### What you should do
Print the full listing exactly.

### Provided information
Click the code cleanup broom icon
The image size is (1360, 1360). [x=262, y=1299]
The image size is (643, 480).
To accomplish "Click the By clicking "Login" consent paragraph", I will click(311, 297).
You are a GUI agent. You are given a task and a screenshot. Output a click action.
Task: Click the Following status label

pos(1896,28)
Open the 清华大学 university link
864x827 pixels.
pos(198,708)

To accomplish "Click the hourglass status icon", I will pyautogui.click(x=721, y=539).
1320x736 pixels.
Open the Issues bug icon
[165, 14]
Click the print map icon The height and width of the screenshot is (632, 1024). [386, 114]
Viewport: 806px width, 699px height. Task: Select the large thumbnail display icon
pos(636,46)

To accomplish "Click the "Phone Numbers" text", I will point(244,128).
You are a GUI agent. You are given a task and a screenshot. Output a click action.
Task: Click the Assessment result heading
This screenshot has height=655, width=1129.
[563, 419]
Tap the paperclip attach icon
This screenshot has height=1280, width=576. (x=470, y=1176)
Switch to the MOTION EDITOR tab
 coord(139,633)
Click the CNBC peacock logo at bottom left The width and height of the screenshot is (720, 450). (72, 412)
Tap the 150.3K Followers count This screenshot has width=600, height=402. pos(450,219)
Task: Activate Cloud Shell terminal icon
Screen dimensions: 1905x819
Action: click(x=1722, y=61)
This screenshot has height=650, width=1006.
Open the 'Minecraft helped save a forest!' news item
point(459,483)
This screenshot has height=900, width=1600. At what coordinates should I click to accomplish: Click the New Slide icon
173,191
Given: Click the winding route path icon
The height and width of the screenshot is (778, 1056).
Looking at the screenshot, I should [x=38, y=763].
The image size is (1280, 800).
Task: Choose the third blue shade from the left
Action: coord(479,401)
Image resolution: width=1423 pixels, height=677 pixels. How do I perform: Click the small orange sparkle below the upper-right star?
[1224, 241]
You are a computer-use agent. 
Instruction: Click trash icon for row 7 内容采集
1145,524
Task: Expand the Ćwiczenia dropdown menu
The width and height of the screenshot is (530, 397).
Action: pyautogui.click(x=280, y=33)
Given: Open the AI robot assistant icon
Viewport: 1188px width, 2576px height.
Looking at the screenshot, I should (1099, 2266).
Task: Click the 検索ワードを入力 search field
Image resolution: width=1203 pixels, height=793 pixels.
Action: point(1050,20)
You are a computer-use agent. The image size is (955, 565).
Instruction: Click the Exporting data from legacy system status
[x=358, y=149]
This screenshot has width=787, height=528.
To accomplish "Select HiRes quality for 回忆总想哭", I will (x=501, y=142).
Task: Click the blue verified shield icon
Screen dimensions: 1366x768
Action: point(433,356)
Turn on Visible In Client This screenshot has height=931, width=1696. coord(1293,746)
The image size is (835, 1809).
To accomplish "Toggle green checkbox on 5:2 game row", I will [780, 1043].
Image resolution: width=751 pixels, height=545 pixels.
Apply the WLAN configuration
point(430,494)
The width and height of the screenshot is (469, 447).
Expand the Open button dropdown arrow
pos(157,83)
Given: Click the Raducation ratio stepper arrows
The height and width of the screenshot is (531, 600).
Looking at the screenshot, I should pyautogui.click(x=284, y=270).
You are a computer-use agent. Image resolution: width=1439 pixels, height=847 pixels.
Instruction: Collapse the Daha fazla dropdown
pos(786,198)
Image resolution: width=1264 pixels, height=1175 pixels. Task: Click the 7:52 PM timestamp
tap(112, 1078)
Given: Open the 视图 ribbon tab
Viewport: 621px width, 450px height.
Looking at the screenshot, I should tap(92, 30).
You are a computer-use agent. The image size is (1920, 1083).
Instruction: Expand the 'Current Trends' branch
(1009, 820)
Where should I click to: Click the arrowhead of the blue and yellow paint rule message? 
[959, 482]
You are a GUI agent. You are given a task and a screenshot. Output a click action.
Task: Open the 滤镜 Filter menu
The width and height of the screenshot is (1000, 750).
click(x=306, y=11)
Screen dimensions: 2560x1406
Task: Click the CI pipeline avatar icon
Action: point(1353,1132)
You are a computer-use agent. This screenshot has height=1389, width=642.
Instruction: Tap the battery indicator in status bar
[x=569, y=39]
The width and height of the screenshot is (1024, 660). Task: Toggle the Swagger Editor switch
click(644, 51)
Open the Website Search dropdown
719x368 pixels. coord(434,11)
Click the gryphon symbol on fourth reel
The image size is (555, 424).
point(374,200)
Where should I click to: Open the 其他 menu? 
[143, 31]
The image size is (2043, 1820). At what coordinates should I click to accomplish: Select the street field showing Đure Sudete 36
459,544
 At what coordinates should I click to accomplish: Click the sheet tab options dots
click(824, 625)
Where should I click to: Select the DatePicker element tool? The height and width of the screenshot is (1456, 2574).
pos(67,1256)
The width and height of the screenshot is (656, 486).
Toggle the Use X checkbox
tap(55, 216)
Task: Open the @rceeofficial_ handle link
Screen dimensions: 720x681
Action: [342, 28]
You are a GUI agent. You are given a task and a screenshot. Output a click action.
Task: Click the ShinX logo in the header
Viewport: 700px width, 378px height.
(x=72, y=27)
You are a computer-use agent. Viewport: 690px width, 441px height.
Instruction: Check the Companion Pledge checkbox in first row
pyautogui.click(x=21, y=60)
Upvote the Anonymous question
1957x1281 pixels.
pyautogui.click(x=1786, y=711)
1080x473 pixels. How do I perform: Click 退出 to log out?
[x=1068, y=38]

### Written reply
Click the code cleanup broom icon
The image size is (1360, 1360). [x=262, y=1299]
The image size is (643, 480).
To accomplish "Click the By clicking "Login" consent paragraph", I will click(311, 297).
You are a GUI agent. You are given a task and a screenshot. Output a click action.
Task: Click the Following status label

pos(1896,28)
Open the 清华大学 university link
864x827 pixels.
pos(198,708)

To accomplish "Click the hourglass status icon", I will pyautogui.click(x=721, y=539).
1320x736 pixels.
Open the Issues bug icon
[165, 14]
Click the print map icon The height and width of the screenshot is (632, 1024). [386, 114]
Viewport: 806px width, 699px height. Task: Select the large thumbnail display icon
pos(636,46)

To accomplish "Click the "Phone Numbers" text", I will point(244,128).
You are a GUI agent. You are given a task and a screenshot. Output a click action.
Task: Click the Assessment result heading
This screenshot has height=655, width=1129.
[563, 419]
Tap the paperclip attach icon
This screenshot has height=1280, width=576. (x=470, y=1176)
Switch to the MOTION EDITOR tab
 coord(139,633)
Click the CNBC peacock logo at bottom left The width and height of the screenshot is (720, 450). (72, 412)
Tap the 150.3K Followers count This screenshot has width=600, height=402. pos(450,219)
Task: Activate Cloud Shell terminal icon
Screen dimensions: 1905x819
Action: click(x=1722, y=61)
This screenshot has height=650, width=1006.
Open the 'Minecraft helped save a forest!' news item
point(459,483)
This screenshot has height=900, width=1600. At what coordinates should I click to accomplish: Click the New Slide icon
173,191
Given: Click the winding route path icon
The height and width of the screenshot is (778, 1056).
Looking at the screenshot, I should [x=38, y=763].
The image size is (1280, 800).
Task: Choose the third blue shade from the left
Action: coord(479,401)
Image resolution: width=1423 pixels, height=677 pixels. How do I perform: Click the small orange sparkle below the upper-right star?
[1224, 241]
You are a computer-use agent. 
Instruction: Click trash icon for row 7 内容采集
1145,524
Task: Expand the Ćwiczenia dropdown menu
The width and height of the screenshot is (530, 397).
Action: pyautogui.click(x=280, y=33)
Given: Open the AI robot assistant icon
Viewport: 1188px width, 2576px height.
Looking at the screenshot, I should (1099, 2266).
Task: Click the 検索ワードを入力 search field
Image resolution: width=1203 pixels, height=793 pixels.
Action: point(1050,20)
You are a computer-use agent. The image size is (955, 565).
Instruction: Click the Exporting data from legacy system status
[x=358, y=149]
This screenshot has width=787, height=528.
To accomplish "Select HiRes quality for 回忆总想哭", I will (x=501, y=142).
Task: Click the blue verified shield icon
Screen dimensions: 1366x768
Action: point(433,356)
Turn on Visible In Client This screenshot has height=931, width=1696. coord(1293,746)
The image size is (835, 1809).
To accomplish "Toggle green checkbox on 5:2 game row", I will [780, 1043].
Image resolution: width=751 pixels, height=545 pixels.
Apply the WLAN configuration
point(430,494)
The width and height of the screenshot is (469, 447).
Expand the Open button dropdown arrow
pos(157,83)
Given: Click the Raducation ratio stepper arrows
The height and width of the screenshot is (531, 600).
Looking at the screenshot, I should pyautogui.click(x=284, y=270).
You are a computer-use agent. Image resolution: width=1439 pixels, height=847 pixels.
Instruction: Collapse the Daha fazla dropdown
pos(786,198)
Image resolution: width=1264 pixels, height=1175 pixels. Task: Click the 7:52 PM timestamp
tap(112, 1078)
Given: Open the 视图 ribbon tab
Viewport: 621px width, 450px height.
Looking at the screenshot, I should tap(92, 30).
You are a computer-use agent. The image size is (1920, 1083).
Instruction: Expand the 'Current Trends' branch
(1009, 820)
Where should I click to: Click the arrowhead of the blue and yellow paint rule message? 
[959, 482]
You are a GUI agent. You are given a task and a screenshot. Output a click action.
Task: Open the 滤镜 Filter menu
The width and height of the screenshot is (1000, 750).
click(x=306, y=11)
Screen dimensions: 2560x1406
Task: Click the CI pipeline avatar icon
Action: point(1353,1132)
You are a computer-use agent. This screenshot has height=1389, width=642.
Instruction: Tap the battery indicator in status bar
[x=569, y=39]
The width and height of the screenshot is (1024, 660). Task: Toggle the Swagger Editor switch
click(644, 51)
Open the Website Search dropdown
719x368 pixels. coord(434,11)
Click the gryphon symbol on fourth reel
The image size is (555, 424).
point(374,200)
Where should I click to: Open the 其他 menu? 
[143, 31]
The image size is (2043, 1820). At what coordinates should I click to accomplish: Select the street field showing Đure Sudete 36
459,544
 At what coordinates should I click to accomplish: Click the sheet tab options dots
click(824, 625)
Where should I click to: Select the DatePicker element tool? The height and width of the screenshot is (1456, 2574).
pos(67,1256)
The width and height of the screenshot is (656, 486).
Toggle the Use X checkbox
tap(55, 216)
Task: Open the @rceeofficial_ handle link
Screen dimensions: 720x681
Action: [342, 28]
You are a GUI agent. You are given a task and a screenshot. Output a click action.
Task: Click the ShinX logo in the header
Viewport: 700px width, 378px height.
(x=72, y=27)
You are a computer-use agent. Viewport: 690px width, 441px height.
Instruction: Check the Companion Pledge checkbox in first row
pyautogui.click(x=21, y=60)
Upvote the Anonymous question
1957x1281 pixels.
pyautogui.click(x=1786, y=711)
1080x473 pixels. How do I perform: Click 退出 to log out?
[x=1068, y=38]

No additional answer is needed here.